As his Alzheimer’s progressed, we still had lovely conversations even though sometimes I was just a friendly stranger in his kitchen. On one of our last visits he started talking about World War II, something he had never done before. He talked about the “goddamn mud” and perpetually getting “some son of a bitch” unstuck, building corduroy roads and log stringer bridges for a convoy chasing the Germans on their retreat at the end of the war. But what stuck with me the most was his comment about the young recruits in camp. Some of them were worried that they wouldn’t be able to find their way to and from the latrines at night. “There was snow on the ground” he said, looking at the floor. “They just had to follow the footprints.” But Sergeant Dell Schroff still walked those scared recruits to the latrines.
My Grandma Eleanor followed him all over the Western half of North America, chasing work on farms and sawmills but mostly in the forest where Grandpa felled giant red cedar and Douglas-fir, white spruce and slender lodgepole pine, whatever tree species would bear the cost to support a growing family.
Often, for the whole family, this meant a life in the bush, living in tents, trailers and logging camps, or little houses in boom and bust towns. I recently asked my Grandma about it, did she find it hard? Did she do it to satisfy Grandpa’s wanderlust or was it a team effort? She said that she and Grandpa were a team, and there was so much of the life that she truly loved. But then again this is a woman who was known to strip off her shoes and socks to wade out into a fast flowing stream to fly fish for trout. And just shy of age 80 at that.
Some of my fondest memories are of camping with them in the bush, in an old travel trailer on the edge of the cutblock. Lying on the bed that transformed into the kitchen table and back again, I would pull the quilt up to my face and smell the mix of scents I can still summon from memory at a blink. Like Grandpa’s flannel shirts even after Grandma diligently laundered them, the quilt carried undertones of chain oil, saw gas, diesel fumes and Copenhagen tobacco.
I would drift off to sleep hearing their low talk through the thin wall of the bedroom. I couldn’t hear what they said, just Grandpa’s rumble, punctuated by my Grandma’s quiet nickering chuckle. It was clearly not just the talk of a curmudgeonly husband and tolerant wife, but dear old friends.

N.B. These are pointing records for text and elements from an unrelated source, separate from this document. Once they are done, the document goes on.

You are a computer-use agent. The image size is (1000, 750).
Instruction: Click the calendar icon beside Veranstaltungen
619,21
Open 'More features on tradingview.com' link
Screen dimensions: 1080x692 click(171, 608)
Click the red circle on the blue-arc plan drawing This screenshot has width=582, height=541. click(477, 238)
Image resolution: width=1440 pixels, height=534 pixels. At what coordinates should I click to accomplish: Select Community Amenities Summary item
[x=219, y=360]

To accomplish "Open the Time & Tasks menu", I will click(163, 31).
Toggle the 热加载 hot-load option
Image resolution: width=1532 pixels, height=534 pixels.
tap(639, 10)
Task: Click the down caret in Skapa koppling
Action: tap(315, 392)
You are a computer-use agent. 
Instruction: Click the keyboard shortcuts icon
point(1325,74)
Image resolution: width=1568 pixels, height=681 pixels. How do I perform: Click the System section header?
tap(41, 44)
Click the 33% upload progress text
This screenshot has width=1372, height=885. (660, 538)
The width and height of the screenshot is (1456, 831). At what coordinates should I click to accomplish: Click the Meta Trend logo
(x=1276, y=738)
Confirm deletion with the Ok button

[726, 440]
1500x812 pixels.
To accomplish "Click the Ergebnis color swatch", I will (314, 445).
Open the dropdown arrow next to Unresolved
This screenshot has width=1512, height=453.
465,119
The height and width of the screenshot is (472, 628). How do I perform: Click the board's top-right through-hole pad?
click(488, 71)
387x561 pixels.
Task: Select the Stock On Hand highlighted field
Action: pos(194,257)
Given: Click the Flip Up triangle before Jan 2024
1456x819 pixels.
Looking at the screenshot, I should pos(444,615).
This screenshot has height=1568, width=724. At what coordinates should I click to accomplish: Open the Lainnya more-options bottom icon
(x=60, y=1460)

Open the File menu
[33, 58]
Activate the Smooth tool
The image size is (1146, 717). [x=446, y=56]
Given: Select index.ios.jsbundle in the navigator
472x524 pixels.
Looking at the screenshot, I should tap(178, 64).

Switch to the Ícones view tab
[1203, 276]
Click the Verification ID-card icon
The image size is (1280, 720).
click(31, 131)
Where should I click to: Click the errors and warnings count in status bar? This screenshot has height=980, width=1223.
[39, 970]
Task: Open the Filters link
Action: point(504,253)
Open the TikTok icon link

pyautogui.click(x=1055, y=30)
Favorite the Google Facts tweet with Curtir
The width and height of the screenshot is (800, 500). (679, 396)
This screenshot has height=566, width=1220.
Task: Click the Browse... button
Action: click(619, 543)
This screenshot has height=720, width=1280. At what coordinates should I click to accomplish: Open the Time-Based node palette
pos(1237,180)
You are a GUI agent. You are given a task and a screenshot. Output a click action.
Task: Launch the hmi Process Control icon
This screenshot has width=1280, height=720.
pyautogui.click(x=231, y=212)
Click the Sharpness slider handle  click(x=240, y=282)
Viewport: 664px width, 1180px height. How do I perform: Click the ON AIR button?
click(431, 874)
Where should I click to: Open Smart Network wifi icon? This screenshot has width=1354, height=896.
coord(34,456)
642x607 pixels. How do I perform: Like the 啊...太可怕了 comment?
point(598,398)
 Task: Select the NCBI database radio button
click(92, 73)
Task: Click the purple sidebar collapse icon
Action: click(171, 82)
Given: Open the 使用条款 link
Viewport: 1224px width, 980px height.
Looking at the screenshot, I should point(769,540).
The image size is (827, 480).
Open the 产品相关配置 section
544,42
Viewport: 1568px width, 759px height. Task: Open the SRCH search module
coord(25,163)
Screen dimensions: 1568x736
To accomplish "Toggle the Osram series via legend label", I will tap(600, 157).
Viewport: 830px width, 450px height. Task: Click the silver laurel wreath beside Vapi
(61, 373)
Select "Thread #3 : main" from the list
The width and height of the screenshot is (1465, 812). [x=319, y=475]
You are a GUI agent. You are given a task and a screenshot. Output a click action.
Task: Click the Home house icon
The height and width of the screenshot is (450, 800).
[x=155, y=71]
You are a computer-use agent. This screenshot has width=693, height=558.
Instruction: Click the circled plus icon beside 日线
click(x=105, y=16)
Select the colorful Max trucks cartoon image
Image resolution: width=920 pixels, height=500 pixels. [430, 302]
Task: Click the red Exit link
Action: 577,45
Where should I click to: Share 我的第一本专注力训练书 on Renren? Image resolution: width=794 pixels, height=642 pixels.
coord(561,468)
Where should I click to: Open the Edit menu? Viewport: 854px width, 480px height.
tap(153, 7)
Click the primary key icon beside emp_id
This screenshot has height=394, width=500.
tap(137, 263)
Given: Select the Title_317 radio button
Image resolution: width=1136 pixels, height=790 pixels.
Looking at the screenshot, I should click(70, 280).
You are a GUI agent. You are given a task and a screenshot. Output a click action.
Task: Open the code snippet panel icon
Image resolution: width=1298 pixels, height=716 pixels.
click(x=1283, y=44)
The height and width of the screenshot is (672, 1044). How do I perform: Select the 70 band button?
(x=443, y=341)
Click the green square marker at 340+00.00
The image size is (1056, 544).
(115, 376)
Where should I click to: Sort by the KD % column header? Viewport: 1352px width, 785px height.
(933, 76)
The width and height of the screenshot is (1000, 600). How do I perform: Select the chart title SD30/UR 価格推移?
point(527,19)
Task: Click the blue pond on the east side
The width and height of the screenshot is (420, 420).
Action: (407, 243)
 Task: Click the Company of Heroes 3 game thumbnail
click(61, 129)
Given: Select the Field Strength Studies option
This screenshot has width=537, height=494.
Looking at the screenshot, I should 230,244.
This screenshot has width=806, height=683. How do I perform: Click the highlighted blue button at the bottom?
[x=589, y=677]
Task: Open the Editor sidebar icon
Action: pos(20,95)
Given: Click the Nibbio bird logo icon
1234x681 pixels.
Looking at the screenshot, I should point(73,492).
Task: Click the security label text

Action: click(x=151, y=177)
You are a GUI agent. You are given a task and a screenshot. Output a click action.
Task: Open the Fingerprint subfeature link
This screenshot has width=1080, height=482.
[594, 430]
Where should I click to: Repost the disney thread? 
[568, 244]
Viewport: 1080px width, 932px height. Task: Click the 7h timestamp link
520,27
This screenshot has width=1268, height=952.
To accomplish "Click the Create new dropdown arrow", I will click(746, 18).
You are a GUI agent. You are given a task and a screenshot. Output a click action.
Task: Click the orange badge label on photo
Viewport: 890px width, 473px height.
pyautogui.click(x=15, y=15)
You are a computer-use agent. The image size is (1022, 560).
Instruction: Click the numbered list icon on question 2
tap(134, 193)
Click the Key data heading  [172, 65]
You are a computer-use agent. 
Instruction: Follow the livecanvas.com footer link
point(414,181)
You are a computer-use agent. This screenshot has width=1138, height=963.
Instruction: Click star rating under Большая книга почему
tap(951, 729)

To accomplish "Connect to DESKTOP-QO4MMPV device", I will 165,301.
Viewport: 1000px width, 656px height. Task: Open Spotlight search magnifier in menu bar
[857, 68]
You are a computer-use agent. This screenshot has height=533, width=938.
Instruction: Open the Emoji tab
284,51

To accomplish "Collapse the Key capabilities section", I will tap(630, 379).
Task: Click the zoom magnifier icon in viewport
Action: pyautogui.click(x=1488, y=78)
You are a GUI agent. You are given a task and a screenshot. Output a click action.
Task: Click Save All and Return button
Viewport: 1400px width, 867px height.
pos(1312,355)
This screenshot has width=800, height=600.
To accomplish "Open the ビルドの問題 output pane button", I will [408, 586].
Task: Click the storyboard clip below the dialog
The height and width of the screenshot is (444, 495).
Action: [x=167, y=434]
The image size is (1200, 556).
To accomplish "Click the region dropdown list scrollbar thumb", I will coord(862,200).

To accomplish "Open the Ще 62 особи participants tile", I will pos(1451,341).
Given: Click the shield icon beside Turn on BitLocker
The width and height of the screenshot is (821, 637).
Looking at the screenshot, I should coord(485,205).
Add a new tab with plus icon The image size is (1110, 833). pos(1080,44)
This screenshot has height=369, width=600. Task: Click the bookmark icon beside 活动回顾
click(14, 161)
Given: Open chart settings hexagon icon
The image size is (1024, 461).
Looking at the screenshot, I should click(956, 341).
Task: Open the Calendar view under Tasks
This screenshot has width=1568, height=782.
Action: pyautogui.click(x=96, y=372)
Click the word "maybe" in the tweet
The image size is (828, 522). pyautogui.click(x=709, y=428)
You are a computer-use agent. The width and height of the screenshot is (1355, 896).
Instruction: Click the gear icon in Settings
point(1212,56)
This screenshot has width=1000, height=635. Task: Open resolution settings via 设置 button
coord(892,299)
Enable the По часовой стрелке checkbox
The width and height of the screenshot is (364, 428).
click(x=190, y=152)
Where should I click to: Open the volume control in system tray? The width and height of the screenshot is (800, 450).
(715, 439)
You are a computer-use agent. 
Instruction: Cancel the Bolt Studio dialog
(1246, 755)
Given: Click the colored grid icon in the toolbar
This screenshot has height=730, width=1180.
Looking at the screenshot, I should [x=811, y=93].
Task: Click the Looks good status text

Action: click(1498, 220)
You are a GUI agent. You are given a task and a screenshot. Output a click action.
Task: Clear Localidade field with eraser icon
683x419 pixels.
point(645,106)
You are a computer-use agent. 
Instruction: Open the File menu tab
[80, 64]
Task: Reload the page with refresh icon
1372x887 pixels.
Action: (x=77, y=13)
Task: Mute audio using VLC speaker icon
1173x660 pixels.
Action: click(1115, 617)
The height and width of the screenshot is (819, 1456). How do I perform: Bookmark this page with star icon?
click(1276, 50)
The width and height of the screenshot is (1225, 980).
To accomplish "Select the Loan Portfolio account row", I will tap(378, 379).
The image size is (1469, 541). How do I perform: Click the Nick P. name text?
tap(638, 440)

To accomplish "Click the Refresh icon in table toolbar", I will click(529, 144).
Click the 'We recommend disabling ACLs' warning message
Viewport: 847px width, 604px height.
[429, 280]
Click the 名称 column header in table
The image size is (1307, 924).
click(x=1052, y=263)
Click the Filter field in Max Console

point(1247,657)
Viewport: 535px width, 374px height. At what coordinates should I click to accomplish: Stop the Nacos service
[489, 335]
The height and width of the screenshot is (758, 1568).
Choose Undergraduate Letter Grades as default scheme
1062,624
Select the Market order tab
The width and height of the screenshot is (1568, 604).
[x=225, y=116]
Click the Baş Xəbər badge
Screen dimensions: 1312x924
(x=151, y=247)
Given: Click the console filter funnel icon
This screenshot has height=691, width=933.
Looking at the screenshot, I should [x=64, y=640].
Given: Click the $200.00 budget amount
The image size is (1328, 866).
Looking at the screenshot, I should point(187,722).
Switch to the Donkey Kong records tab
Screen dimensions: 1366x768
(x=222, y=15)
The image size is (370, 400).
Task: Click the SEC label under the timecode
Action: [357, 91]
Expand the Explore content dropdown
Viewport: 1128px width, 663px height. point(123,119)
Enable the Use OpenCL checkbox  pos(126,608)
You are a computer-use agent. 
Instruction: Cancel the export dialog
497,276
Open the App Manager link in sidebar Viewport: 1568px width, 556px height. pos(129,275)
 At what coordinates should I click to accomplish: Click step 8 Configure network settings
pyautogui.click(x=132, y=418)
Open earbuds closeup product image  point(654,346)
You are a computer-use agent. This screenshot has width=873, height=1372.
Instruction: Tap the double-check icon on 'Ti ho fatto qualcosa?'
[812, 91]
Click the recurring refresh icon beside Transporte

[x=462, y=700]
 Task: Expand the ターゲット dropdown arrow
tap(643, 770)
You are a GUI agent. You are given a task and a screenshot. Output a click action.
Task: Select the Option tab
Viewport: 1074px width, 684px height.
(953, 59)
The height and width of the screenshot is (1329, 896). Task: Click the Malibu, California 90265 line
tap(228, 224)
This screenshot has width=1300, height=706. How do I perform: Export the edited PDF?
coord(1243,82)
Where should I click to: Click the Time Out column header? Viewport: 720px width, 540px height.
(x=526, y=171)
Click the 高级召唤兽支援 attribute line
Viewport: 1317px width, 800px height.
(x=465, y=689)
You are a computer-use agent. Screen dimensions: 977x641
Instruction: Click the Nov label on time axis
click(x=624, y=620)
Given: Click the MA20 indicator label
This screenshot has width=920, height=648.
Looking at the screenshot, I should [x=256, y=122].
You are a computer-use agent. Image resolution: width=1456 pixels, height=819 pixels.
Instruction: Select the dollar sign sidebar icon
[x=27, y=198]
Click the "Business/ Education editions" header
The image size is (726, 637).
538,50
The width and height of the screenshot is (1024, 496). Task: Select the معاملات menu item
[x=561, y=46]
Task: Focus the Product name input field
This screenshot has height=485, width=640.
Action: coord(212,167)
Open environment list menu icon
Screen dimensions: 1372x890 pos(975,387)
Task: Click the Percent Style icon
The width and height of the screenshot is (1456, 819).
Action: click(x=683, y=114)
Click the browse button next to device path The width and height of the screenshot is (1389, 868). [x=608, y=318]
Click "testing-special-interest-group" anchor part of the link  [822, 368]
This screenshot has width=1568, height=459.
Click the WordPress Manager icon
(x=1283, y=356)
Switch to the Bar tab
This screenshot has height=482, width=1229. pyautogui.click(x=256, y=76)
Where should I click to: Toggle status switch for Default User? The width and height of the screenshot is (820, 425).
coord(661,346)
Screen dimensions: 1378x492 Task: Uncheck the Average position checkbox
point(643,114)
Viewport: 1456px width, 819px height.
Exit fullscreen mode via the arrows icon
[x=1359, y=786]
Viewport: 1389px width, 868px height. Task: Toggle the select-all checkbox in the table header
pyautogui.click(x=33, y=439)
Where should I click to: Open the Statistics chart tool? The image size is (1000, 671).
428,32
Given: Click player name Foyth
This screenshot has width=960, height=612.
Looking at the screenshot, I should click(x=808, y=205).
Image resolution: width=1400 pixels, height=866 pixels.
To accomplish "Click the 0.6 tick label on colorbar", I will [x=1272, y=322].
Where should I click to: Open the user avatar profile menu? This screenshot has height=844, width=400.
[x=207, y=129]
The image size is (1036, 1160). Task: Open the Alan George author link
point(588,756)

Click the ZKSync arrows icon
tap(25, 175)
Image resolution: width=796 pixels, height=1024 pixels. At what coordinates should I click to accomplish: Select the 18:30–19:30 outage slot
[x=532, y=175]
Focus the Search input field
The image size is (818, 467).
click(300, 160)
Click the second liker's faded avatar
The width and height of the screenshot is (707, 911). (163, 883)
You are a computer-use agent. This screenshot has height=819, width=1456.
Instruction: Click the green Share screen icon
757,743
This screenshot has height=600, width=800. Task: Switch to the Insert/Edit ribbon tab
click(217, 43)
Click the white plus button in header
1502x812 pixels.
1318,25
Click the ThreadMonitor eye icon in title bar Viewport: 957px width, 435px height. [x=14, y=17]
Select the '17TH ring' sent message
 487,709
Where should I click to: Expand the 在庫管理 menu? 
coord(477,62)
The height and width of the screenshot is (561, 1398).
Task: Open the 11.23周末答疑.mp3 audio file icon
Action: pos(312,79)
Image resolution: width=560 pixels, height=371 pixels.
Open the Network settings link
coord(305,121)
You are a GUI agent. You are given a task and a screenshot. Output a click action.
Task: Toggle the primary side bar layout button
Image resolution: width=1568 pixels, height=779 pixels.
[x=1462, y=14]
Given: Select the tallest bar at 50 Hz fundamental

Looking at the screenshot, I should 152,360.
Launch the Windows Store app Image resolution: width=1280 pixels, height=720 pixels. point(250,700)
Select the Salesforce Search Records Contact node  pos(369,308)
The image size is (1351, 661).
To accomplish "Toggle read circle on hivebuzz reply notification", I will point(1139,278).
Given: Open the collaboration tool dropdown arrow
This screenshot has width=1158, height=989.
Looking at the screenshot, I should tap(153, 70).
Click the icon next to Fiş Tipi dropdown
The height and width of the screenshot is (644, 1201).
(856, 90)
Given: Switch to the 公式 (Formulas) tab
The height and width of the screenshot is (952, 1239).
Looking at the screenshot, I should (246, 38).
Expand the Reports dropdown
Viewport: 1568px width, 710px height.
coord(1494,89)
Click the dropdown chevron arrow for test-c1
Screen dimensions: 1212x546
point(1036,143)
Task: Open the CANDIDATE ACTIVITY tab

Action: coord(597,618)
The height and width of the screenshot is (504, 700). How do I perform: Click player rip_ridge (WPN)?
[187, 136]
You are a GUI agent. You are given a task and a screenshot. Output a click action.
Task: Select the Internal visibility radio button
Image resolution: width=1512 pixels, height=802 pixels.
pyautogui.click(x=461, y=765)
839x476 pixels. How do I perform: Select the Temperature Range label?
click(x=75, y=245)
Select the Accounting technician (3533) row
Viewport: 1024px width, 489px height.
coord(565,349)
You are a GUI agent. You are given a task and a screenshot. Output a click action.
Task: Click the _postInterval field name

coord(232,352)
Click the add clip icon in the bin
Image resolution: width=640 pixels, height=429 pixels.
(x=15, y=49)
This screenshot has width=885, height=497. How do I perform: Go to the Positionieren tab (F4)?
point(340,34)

Great story and memories Alistair , me now being in my twilight years and of similar age to what you referred to for your granparents I would like to think that my grankids will remember me with the same depth of affection as shown by you towards yours , how I wish I could speak to mine now , there is so much more that I now understand.
Well said, Connie. I am sure your grandkids will look fondly on the adventures of their Granddad! And very well said about perspectives as you age. Our elders have much to teach us, but we aren’t always ready for the lessons.
Love your musings.
Thank you, Pam. I am happy you appreciate the posts and I look forward to getting more thoughts onto the site… soon.
Awe, my son, you have brought tears to my eyes again. Dell was a very dear curmudgeon. I loved him very much. He was the dad I never had and I am so thankful he was such a big part of my kids’ lives, too.
Thank you for the kind words. Hard to believe that he has been gone for ten years, but he still lives large in our memories.
A great story. A great guy, too, from what I remember.